ЗАДАНИЕ 1: Обновите фрагмент о нашем месте во Вселенной, заменив «книги» на «главы», и приведите его от слов «Страница 3 из» до слов «предложу возможный вариант.» включительно.

ИСХОДНЫЙ ДОКУМЕНТ:
══════

Страница 3 из 13
Тем не менее специфика наших обстоятельств – место между микрокосмом и макрокосмом, на каменистой планете, которая вращается вокруг звезды определенного возраста, – несомненно, влияет на то, какие выводы мы делаем по поводу природы, и на то, по каким принципам мы ищем внеземную жизнь во Вселенной. Думаю, что специфика нашего космического «адреса» определяет также и суть важнейших открытий на этом пути. Более того, я попытаюсь доказать, что, для того чтобы добиться подлинного научного прогресса в определении нашего космического статуса, нам следует найти более совершенный способ выбираться из болота собственной заурядности. К концу книги я предложу возможный вариант.
Путь к этому проляжет от незапамятных времен в истории Земли до ее отдаленнейшего будущего, до планетных систем во всей нашей Галактике и от громады астрономической Вселенной к микроскопической Вселенной биологии. Кроме того, мы доберемся до переднего края научных исследований, посвященных нашему происхождению, и это потребует от нас и математического хитроумия, и тонких наблюдений над природой. А кроме того, нам придется бестрепетно изучить конкретные обстоятельства, в которых мы очутились.
Самые прекрасные рассказы о новаторстве и открытиях, как правило, обладают глубоким историческим фоном, и этот рассказ – не исключение. Хотя мне, конечно, придется пойти на некоторые упрощения, нам нужно будет изучить ни более ни менее как истоки западного научного метода во всей их сложности. Первая часть нашего пути, полного приключений, началась давным-давно благодаря логической цепочке, на построение которой у человечества ушло более тысячи лет неустанных усилий. На одном конце этого участка пути лежит процветающая Древняя Греция, на другом – Западная Европа, нетвердой поступью выходящая из Средневековья.

══════

ЛИСТИНГ К УПРАЖНЕНИЮ:
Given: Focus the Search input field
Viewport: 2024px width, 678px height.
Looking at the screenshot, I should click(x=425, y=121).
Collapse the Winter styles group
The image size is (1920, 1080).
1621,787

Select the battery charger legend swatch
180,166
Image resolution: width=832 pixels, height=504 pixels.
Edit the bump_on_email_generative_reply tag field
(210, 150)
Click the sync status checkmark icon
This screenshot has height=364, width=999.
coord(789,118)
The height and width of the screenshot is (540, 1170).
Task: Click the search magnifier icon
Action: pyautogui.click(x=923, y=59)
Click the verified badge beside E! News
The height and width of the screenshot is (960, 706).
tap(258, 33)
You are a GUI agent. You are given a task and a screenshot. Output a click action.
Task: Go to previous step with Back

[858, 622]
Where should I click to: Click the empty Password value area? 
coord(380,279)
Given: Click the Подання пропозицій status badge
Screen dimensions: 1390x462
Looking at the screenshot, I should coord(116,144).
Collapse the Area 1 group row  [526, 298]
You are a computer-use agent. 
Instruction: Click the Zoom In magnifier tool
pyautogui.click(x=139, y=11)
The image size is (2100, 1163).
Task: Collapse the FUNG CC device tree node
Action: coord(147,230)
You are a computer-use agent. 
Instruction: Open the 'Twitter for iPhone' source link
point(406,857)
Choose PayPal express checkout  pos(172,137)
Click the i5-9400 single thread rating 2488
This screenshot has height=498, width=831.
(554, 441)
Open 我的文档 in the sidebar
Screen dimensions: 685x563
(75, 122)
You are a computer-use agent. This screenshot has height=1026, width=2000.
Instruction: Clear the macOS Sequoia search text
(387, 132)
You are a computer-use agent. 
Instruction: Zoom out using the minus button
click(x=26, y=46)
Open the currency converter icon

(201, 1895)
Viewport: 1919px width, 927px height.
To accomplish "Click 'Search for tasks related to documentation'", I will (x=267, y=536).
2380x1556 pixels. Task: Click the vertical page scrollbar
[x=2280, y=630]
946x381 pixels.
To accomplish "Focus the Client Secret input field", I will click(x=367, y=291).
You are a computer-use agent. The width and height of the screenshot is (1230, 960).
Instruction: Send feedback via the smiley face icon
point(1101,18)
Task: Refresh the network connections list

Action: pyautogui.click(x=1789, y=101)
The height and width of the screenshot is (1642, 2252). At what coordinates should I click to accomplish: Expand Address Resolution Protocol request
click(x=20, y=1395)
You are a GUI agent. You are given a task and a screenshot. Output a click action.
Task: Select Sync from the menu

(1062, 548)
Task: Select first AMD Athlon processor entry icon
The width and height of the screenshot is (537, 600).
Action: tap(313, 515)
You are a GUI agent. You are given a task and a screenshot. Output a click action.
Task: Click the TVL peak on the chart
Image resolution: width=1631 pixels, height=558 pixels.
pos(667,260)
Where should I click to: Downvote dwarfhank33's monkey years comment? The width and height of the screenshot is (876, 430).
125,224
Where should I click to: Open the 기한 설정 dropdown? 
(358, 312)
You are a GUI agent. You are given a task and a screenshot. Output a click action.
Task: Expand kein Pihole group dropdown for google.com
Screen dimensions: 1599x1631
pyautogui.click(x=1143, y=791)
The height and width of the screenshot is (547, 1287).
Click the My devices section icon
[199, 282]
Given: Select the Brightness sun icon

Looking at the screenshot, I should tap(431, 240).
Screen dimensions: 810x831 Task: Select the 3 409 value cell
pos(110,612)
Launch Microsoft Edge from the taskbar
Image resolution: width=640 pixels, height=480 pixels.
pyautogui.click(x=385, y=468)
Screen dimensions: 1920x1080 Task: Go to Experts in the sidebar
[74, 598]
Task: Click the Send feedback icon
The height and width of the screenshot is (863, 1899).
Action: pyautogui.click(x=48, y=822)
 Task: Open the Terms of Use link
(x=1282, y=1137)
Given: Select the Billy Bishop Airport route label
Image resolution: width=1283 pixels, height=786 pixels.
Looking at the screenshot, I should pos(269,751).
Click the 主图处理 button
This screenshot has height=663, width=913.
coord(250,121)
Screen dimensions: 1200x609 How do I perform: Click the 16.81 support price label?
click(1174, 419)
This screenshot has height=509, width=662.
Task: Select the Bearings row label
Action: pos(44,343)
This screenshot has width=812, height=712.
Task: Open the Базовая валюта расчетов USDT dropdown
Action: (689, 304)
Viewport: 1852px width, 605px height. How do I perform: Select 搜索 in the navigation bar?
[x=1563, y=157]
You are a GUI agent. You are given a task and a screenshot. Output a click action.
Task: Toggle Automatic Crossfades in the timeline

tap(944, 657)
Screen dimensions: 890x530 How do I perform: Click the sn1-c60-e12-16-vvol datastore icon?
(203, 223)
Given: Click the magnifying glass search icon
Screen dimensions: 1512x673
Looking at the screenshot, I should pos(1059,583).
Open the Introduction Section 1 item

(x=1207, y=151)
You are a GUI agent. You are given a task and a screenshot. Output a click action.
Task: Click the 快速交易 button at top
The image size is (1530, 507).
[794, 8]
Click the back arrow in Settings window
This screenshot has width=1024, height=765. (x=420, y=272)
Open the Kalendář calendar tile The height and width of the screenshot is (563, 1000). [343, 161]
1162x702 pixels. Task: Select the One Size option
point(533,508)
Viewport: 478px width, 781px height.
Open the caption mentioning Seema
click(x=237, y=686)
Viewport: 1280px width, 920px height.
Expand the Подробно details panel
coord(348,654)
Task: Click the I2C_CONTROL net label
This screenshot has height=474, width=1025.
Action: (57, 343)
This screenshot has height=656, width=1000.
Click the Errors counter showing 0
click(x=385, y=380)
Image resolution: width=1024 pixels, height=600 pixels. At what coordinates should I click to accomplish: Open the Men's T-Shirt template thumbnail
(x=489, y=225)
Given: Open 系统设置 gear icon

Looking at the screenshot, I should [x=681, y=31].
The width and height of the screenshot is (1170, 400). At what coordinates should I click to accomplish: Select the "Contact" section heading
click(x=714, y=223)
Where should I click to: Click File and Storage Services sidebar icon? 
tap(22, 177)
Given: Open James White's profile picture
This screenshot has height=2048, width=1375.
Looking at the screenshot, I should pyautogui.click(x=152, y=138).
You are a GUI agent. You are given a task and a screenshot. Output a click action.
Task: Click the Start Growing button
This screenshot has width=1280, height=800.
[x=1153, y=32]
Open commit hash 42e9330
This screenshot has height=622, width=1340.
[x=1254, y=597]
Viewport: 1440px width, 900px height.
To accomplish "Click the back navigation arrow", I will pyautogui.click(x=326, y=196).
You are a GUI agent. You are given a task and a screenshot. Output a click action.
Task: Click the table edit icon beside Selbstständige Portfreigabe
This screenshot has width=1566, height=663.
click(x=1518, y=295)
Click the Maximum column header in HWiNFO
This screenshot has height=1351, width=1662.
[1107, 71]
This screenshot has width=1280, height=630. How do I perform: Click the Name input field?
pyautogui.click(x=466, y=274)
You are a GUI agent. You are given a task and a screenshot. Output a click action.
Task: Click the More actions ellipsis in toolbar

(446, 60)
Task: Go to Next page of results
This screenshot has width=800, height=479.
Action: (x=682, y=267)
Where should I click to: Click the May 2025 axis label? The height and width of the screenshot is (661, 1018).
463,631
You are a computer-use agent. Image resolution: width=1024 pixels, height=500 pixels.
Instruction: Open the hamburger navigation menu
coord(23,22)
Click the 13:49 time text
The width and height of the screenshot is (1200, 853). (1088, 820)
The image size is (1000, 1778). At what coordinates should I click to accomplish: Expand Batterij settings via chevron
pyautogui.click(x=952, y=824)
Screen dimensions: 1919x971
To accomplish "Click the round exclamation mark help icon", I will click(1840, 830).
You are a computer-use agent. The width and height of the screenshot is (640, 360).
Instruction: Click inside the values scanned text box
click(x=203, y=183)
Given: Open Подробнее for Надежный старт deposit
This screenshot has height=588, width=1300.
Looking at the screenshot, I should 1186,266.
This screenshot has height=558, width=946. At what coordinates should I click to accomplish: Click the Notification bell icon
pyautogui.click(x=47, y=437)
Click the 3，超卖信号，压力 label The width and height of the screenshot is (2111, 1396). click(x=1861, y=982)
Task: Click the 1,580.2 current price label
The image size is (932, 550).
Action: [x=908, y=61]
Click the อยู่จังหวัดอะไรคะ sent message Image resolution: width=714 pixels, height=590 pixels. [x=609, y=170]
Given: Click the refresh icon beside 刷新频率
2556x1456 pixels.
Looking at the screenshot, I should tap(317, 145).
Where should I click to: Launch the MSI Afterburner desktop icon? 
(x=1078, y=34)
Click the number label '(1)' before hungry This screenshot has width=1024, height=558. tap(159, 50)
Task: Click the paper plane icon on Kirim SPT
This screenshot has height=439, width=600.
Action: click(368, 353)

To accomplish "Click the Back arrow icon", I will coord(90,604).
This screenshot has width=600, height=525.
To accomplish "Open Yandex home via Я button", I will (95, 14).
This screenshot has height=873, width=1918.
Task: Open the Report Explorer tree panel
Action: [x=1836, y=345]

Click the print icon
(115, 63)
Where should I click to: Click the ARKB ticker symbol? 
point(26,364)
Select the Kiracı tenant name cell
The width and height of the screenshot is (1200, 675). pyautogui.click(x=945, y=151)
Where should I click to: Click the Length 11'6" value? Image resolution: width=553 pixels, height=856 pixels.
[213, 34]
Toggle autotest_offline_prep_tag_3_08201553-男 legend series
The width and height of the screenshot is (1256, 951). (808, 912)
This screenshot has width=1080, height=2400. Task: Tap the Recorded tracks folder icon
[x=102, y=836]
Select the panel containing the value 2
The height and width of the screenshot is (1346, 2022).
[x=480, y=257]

══════

ЗАДАНИЕ 2: Извлеките из листинга без изменений строки от строки с «Given: Open 系统设置 gear icon» до строки с «pyautogui.click(x=466, y=274)» включительно.

ПИСЬМЕННЫЙ ОТВЕТ 1:
Страница 3 из 13
Тем не менее специфика наших обстоятельств – место между микрокосмом и макрокосмом, на каменистой планете, которая вращается вокруг звезды определенного возраста, – несомненно, влияет на то, какие выводы мы делаем по поводу природы, и на то, по каким принципам мы ищем внеземную жизнь во Вселенной. Думаю, что специфика нашего космического «адреса» определяет также и суть важнейших открытий на этом пути. Более того, я попытаюсь доказать, что, для того чтобы добиться подлинного научного прогресса в определении нашего космического статуса, нам следует найти более совершенный способ выбираться из болота собственной заурядности. К концу главы я предложу возможный вариант.

ПИСЬМЕННЫЙ ОТВЕТ 2:
Given: Open 系统设置 gear icon

Looking at the screenshot, I should [x=681, y=31].
The width and height of the screenshot is (1170, 400). At what coordinates should I click to accomplish: Select the "Contact" section heading
click(x=714, y=223)
Where should I click to: Click File and Storage Services sidebar icon? 
tap(22, 177)
Given: Open James White's profile picture
This screenshot has height=2048, width=1375.
Looking at the screenshot, I should pyautogui.click(x=152, y=138).
You are a GUI agent. You are given a task and a screenshot. Output a click action.
Task: Click the Start Growing button
This screenshot has width=1280, height=800.
[x=1153, y=32]
Open commit hash 42e9330
This screenshot has height=622, width=1340.
[x=1254, y=597]
Viewport: 1440px width, 900px height.
To accomplish "Click the back navigation arrow", I will pyautogui.click(x=326, y=196).
You are a GUI agent. You are given a task and a screenshot. Output a click action.
Task: Click the table edit icon beside Selbstständige Portfreigabe
This screenshot has width=1566, height=663.
click(x=1518, y=295)
Click the Maximum column header in HWiNFO
This screenshot has height=1351, width=1662.
[1107, 71]
This screenshot has width=1280, height=630. How do I perform: Click the Name input field?
pyautogui.click(x=466, y=274)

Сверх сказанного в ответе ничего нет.